Download or read book In the Shadow of the Black Beast written by Andrew B. Leiter and published by LSU Press. This book was released on 2010-05-01 with total page 525 pages. Available in PDF, EPUB and Kindle. Book excerpt: Andrew B. Leiter presents the first book-length study of the sexually violent African American man, or "black beast," as a composite literary phenomenon. According to Leiter, the black beast theme served as a fundamental link between the Harlem and Southern Renaissances, with writers from both movements exploring its psychological, cultural, and social ramifications. Indeed, Leiter asserts that the two groups consciously engaged one another's work as they struggled to define roles for black masculinity in a society that viewed the black beast as the raison d'être for segregation. Leiter begins by tracing the nineteenth-century origins of the black beast image, and then provides close readings of eight writers who demonstrate the crucial impact anxieties about black masculinity and interracial sexuality had on the formation of American literary modernism. James Weldon Johnson's The Autobiography of an Ex-Colored Man, Walter White's The Fire in the Flint, George Schuyler's Black No More, William Faulkner's Light in August, Margaret Mitchell's Gone with the Wind, Allen Tate's The Fathers, Erskine Caldwell's Trouble in July, and Richard Wright's Native Son, as well as other works, provide strong evidence that perceptions of black male sexual violence shaped segregation, protest traditions, and the literature that arose from them.

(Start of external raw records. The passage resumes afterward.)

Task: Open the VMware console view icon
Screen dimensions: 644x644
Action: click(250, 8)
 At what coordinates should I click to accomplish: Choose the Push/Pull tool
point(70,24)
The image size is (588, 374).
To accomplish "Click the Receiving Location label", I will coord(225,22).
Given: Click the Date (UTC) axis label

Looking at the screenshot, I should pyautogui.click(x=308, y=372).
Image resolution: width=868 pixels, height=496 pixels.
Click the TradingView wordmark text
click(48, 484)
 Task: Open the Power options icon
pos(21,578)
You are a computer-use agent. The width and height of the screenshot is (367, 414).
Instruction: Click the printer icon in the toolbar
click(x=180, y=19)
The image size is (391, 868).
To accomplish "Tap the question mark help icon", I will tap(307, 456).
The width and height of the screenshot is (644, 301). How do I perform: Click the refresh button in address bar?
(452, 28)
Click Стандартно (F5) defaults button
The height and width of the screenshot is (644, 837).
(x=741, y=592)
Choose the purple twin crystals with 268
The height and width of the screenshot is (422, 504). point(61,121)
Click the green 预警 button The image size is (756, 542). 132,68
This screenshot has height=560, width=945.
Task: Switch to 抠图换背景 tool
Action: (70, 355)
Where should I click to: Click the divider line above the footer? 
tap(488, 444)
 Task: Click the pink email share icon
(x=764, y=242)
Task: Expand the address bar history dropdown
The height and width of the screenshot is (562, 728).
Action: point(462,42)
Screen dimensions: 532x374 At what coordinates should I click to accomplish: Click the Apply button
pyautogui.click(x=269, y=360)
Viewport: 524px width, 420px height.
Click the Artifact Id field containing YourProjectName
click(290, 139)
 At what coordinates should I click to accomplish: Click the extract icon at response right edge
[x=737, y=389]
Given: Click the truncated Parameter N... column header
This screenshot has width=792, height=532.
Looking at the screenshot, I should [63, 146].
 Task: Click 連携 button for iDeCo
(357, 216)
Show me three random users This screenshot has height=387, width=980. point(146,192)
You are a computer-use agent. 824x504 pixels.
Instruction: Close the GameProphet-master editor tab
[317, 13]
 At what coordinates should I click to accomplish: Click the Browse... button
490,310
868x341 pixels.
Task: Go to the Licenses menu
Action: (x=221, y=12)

Leiter maintains that the environment of southern race relations -- which allowed such atrocities as the Atlanta riot of 1906, numerous lynchings, Virginia's Racial Integrity Act, and the Scottsboro trials -- influenced in part the development of both the Harlem and Southern Renaissances. While the black beast image had the most pernicious impact on African American individual and communal identities, he says the "threat" of black masculinity also shaped concepts of white national and communal identities, as well as white femininity and masculinity. In the Shadow of the Black Beast signals a fresh interpretation of a literary stereotype within its social and historical context.